▶ Problems to work on
1 - Answer these questions from the worked solution:
(a) What first partial derivative with respect to y does it give?
(b) What relationship between x and y does it draw from equation (2)?
(c) Which critical point does it find for x = 0?
2 - In the worked solution, quote everything from "Critical points are" down to "system of equations." word for word.

▶ Text section
Question

Use the D-test to identify where relative extrema and/or saddle points occur.$$f(x, y)=2 x y-x^{3}-y^{2}$$

Answer

**step1 Calculate the First Partial Derivatives**

To begin the D-test, we first need to find the first partial derivatives of the given function with respect to $$x$$ and $$y$$. These derivatives represent the slopes of the function in the x and y directions, respectively.

$$f(x, y)=2 x y-x^{3}-y^{2}$$

The partial derivative with respect to $$x$$ is obtained by treating $$y$$ as a constant, and the partial derivative with respect to $$y$$ is obtained by treating $$x$$ as a constant.

$$f_x = \frac{\partial}{\partial x}(2 x y-x^{3}-y^{2}) = 2y - 3x^2$$

$$f_y = \frac{\partial}{\partial y}(2 x y-x^{3}-y^{2}) = 2x - 2y$$

**step2 Determine the Critical Points**

Critical points are locations where the function's first partial derivatives are both zero or undefined. These points are potential candidates for relative extrema or saddle points. We set both first partial derivatives equal to zero and solve the resulting system of equations.

$$2y - 3x^2 = 0 \quad (1)$$

$$2x - 2y = 0 \quad (2)$$

From equation (2), we can simplify it to find a relationship between $$x$$ and $$y$$:

$$2x = 2y \implies x = y$$

Now, substitute $$y = x$$ into equation (1):

$$2x - 3x^2 = 0$$

Factor out $$x$$ from the equation:

$$x(2 - 3x) = 0$$

This gives two possible values for $$x$$:

$$x = 0$$

$$2 - 3x = 0 \implies 3x = 2 \implies x = \frac{2}{3}$$

Since $$y = x$$, the corresponding $$y$$ values are:

For $$x = 0$$, $$y = 0$$. This gives the critical point (0, 0).

▶ Data section
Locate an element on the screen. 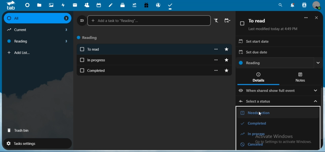  more is located at coordinates (217, 49).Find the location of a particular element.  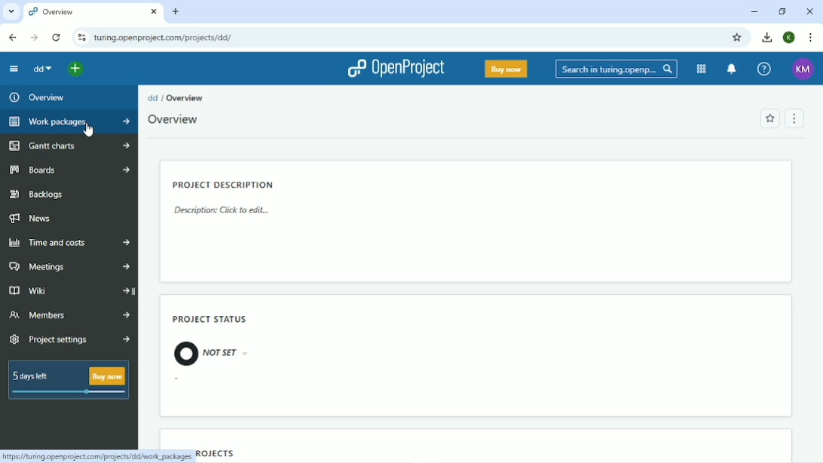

▶ Results
1 -
(a) f_y = 2x − 2y
(b) x = y
(c) (0, 0)

2 -
Critical points are locations where the function's first partial derivatives are both zero or undefined. These points are potential candidates for relative extrema or saddle points. We set both first partial derivatives equal to zero and solve the resulting system of equations.